Владыка встретил Пелагию в отведенных ему покоях посвежевшим и веселым. Успел умыться, переодеться в светло-серый подрясник, выпить холодного кваску.
— Ну, что православные? — спросил он, лукаво улыбаясь. — Чай, про чудодейственное избавление толкуют?
— Разъехались почти все, — доложила Пелагия. — Еще бы, такое происшествие. Не терпится домашним и знакомым рассказать. Но предводитель еще здесь, также и Бубенцов со своим секретарем.
— Поджал, поди, хвост, бесенок? — Митрофаний посерьезнел. — Пока ты тут. Пелагия, попусту время теряла, у нас в Заволжске такие дела пошли…
Монахиня приняла упрек безропотно, склонила голову. Что ж, виновата не уберегла она малютку Закусая, а если Марья Афанасьевна на поправку пошла, то не ее стараниями.
— Бубенцов большую силу взял, таких турусов наворотил, такого шуму на всю Россию поднял, прямо не знаю, отобьюсь ли…

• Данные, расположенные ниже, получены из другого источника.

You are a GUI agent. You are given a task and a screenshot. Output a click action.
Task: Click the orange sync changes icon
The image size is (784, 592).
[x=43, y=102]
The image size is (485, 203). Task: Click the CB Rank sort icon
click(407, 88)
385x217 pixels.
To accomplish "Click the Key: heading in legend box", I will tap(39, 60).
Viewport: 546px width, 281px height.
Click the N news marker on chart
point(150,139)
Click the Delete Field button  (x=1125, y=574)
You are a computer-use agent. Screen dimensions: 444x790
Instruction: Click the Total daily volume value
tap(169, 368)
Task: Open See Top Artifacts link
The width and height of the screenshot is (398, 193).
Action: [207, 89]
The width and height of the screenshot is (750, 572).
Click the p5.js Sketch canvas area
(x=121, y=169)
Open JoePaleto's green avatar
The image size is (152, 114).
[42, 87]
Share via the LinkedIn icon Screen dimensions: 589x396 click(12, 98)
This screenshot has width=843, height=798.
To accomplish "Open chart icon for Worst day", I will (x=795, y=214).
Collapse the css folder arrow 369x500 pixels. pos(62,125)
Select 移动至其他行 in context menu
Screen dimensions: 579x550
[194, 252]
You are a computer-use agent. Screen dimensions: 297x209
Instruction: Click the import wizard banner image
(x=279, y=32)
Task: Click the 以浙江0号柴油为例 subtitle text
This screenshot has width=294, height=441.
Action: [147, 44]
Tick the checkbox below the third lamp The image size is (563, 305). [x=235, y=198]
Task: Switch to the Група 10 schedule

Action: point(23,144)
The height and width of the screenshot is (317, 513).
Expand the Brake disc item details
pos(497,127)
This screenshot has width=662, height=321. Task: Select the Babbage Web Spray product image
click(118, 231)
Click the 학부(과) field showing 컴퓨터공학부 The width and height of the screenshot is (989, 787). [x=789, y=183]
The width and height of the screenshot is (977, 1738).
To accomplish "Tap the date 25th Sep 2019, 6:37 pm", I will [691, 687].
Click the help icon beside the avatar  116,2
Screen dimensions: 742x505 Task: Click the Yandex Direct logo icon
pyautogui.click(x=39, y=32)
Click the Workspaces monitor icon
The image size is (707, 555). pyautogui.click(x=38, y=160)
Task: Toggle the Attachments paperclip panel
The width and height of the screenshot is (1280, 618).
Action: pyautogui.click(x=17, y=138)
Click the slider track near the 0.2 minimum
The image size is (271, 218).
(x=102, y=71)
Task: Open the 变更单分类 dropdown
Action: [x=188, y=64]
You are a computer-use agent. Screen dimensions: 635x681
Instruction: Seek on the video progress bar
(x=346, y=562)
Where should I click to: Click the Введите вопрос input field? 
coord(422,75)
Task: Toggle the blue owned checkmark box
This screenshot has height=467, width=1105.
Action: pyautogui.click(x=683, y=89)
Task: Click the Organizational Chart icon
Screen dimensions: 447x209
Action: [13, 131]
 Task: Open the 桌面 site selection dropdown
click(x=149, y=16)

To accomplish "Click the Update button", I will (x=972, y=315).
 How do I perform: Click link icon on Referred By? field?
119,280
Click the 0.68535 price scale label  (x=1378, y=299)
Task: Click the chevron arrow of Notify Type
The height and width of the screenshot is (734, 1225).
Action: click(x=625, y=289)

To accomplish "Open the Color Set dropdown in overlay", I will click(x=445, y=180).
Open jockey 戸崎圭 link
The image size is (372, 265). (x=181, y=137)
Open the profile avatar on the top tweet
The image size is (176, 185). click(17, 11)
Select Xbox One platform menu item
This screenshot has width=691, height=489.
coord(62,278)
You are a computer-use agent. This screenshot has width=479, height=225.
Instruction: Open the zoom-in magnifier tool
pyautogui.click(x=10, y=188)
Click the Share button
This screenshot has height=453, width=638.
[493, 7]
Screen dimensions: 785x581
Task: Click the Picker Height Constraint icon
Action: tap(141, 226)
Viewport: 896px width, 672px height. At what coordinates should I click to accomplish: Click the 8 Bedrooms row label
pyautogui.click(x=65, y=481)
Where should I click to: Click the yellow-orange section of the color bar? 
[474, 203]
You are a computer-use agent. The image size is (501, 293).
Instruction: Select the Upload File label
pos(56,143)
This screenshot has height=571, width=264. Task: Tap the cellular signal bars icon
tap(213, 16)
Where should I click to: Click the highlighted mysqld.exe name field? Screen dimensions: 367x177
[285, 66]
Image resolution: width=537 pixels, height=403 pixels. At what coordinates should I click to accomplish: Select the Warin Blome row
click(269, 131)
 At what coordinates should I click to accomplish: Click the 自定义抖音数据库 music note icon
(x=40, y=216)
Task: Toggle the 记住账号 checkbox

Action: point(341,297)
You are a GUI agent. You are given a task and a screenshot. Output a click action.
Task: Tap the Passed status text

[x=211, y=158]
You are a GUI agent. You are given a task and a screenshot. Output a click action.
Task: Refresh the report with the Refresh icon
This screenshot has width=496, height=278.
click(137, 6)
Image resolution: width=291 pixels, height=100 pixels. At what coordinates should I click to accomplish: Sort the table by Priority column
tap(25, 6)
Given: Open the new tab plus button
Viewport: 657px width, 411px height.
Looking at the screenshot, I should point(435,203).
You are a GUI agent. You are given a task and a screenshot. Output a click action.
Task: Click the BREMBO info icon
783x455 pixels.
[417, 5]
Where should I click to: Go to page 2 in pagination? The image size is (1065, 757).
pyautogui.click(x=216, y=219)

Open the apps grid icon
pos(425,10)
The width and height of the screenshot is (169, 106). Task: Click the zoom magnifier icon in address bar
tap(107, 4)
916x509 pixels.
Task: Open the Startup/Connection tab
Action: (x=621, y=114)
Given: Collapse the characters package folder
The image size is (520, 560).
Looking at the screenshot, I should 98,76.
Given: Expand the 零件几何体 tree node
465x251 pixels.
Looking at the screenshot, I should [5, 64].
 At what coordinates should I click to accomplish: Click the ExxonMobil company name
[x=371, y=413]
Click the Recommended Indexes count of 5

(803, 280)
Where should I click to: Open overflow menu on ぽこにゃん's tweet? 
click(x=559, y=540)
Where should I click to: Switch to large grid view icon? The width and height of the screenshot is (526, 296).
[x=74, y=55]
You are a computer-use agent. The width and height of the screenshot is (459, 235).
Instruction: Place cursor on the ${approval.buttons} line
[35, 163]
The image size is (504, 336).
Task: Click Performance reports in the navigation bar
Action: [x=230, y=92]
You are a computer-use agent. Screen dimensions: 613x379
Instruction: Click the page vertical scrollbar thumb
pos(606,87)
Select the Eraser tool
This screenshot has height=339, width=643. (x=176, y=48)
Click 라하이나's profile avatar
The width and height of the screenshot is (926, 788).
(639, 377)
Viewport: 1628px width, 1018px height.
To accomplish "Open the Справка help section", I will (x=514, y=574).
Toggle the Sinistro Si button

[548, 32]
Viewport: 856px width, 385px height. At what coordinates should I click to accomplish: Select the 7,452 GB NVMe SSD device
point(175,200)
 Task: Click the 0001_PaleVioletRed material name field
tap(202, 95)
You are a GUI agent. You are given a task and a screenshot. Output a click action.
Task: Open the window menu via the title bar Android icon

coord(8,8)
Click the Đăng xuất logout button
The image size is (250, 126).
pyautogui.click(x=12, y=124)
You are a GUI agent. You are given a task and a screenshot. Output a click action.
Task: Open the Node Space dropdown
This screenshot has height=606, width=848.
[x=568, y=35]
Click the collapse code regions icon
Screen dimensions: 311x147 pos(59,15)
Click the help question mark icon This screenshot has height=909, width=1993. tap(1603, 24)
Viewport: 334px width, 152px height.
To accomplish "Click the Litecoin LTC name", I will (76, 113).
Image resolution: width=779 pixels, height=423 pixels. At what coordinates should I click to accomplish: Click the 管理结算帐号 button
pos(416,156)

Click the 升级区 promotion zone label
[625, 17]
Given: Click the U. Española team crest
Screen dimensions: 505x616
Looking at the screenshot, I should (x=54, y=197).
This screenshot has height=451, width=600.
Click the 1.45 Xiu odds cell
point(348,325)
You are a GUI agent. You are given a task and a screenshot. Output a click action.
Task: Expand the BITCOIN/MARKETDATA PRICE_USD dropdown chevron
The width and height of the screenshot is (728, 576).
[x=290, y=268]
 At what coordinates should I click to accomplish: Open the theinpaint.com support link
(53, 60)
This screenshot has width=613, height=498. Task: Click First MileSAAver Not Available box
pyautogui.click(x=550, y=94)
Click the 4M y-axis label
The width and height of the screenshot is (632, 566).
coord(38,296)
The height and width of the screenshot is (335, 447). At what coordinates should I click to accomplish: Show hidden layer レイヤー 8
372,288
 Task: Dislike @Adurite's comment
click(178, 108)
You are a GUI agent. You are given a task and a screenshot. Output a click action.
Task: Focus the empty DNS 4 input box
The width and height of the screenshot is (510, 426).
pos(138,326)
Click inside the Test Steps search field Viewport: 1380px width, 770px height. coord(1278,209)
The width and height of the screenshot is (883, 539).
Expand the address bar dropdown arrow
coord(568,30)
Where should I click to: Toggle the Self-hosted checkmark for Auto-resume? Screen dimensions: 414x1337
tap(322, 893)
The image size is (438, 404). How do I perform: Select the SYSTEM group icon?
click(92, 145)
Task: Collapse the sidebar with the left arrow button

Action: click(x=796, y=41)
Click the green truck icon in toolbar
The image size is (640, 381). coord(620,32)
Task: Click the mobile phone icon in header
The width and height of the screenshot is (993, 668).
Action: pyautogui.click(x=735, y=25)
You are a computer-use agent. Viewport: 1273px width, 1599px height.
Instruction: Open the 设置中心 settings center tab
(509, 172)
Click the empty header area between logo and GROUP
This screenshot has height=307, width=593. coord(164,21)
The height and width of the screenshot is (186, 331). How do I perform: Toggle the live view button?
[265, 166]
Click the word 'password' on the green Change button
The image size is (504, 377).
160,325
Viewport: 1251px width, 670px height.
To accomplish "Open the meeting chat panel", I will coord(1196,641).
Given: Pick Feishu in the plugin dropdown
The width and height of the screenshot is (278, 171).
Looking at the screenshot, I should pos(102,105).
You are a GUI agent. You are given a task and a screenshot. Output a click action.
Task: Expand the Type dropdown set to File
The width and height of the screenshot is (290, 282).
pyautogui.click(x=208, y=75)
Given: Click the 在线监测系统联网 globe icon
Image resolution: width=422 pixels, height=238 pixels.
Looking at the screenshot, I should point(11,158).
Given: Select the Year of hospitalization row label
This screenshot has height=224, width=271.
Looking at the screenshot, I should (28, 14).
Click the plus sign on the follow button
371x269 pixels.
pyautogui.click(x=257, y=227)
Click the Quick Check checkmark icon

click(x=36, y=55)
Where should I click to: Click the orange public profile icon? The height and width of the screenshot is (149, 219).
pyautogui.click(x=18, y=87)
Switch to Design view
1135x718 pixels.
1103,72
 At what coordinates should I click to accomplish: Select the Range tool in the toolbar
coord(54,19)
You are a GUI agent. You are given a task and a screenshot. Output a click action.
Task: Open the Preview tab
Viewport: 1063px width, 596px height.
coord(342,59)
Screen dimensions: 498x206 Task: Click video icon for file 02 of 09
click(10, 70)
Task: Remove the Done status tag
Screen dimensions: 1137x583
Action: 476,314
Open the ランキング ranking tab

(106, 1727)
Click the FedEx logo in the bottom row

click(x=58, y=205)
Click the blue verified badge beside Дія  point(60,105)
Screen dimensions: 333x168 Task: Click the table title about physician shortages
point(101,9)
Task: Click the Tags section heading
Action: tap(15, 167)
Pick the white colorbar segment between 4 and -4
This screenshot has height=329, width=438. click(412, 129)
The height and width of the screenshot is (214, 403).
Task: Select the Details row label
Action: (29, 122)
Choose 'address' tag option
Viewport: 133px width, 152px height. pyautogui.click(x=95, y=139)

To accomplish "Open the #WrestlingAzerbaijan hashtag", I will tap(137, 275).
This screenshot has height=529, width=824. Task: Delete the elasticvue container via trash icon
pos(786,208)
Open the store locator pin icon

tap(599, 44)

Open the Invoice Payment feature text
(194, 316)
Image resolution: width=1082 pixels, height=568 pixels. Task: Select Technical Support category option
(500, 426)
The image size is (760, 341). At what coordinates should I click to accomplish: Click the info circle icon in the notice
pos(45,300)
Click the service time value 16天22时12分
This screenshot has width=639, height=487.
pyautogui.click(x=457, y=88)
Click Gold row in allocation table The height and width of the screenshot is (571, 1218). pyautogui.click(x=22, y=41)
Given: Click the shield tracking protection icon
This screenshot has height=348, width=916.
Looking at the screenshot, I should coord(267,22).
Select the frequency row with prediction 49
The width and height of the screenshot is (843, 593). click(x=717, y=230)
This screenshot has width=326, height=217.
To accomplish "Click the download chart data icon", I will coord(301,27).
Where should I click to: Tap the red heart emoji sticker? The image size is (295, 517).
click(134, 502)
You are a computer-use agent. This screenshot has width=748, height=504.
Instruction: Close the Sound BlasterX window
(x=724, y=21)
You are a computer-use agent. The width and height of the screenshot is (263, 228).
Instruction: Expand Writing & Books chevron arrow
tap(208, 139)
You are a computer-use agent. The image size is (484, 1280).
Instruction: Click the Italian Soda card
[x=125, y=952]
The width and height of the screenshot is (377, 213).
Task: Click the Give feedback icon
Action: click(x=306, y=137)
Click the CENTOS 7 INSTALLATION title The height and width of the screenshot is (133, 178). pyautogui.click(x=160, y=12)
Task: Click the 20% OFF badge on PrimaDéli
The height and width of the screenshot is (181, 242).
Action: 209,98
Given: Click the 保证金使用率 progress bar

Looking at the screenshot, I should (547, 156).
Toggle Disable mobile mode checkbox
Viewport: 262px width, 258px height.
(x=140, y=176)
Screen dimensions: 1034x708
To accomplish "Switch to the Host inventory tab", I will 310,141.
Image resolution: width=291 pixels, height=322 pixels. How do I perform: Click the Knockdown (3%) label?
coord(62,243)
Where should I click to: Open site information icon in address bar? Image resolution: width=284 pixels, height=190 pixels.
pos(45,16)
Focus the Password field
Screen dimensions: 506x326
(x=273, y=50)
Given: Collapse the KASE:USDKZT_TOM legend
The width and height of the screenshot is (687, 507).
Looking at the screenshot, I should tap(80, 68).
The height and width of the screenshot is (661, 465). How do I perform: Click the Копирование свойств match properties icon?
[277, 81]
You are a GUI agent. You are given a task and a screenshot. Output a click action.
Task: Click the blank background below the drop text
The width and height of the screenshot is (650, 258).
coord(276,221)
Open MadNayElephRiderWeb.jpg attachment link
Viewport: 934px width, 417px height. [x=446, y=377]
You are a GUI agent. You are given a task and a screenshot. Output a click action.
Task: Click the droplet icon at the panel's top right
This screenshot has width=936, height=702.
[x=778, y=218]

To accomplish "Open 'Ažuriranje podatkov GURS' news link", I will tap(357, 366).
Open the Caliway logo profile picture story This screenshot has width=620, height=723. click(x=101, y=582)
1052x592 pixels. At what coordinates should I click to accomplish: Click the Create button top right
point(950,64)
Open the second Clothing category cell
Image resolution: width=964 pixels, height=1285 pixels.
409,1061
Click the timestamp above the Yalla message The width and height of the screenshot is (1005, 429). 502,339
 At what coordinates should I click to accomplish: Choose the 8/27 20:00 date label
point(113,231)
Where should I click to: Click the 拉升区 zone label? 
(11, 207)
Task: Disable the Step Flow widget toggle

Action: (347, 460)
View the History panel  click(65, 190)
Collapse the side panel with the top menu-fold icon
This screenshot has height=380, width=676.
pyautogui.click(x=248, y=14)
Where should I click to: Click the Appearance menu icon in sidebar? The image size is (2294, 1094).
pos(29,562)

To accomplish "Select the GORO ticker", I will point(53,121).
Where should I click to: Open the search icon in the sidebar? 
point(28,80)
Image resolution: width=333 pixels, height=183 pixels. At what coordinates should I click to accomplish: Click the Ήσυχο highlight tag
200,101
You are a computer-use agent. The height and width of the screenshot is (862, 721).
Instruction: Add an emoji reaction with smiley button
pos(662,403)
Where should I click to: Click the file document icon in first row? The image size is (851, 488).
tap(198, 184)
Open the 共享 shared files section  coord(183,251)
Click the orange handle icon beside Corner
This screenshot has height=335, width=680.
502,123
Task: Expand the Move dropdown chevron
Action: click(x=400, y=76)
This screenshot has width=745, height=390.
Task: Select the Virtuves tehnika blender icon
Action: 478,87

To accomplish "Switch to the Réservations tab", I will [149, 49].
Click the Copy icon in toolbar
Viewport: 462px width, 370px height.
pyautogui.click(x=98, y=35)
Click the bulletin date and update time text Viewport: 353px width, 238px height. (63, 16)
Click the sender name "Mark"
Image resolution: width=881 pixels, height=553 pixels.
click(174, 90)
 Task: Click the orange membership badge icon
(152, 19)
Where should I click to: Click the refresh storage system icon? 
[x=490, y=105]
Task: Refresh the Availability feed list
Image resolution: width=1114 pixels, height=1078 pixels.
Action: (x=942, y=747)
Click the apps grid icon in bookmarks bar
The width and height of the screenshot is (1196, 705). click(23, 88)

И преосвященный поведал Пелагии то, что она уже слышала от самого Бубенцова, только у Митрофания толкование убийства выходило совсем иное.
— Бред и глупость все эти выдумки про бога Шишигу. Загубили какие-то лихие люди две человеческие души, раздели и головы отрезали — то ли от озорства, то ли по лютой злобе, то ли еще от чего. Мало ли каких извергов земля носит. А Бубенцов обрадовался, давай паутину плести. Летопись допотопная ему куда как кстати пришлась. Сам знаю, что зытяки наши христиане больше по названию и много подвержены языческим суевериям, но ведь тихий народец, мирный. Не то что убить, у них и красть-то заводу нет. А этот бес в считанные дни поднял муть со дна людских душ, расплодил наушников и клеветников. Как в Евангелии: «И тогда соблазнятся мнози, и друг друга предадят, и возненавидят друг друга». Тьфу, скверна какая! Теперь многие по вечерам боятся из дому выйти, и двери со ставнями на ночь запирают — уж этакого-то сраму у нас лет десять не было, с тех пор как всех разбойников повывели. Ну да ничего. Сатана — наваждение, а Господь избавление. На всякую злую каверзу сыщется управа. Как нынче сыскалась здесь, в Дроздовке.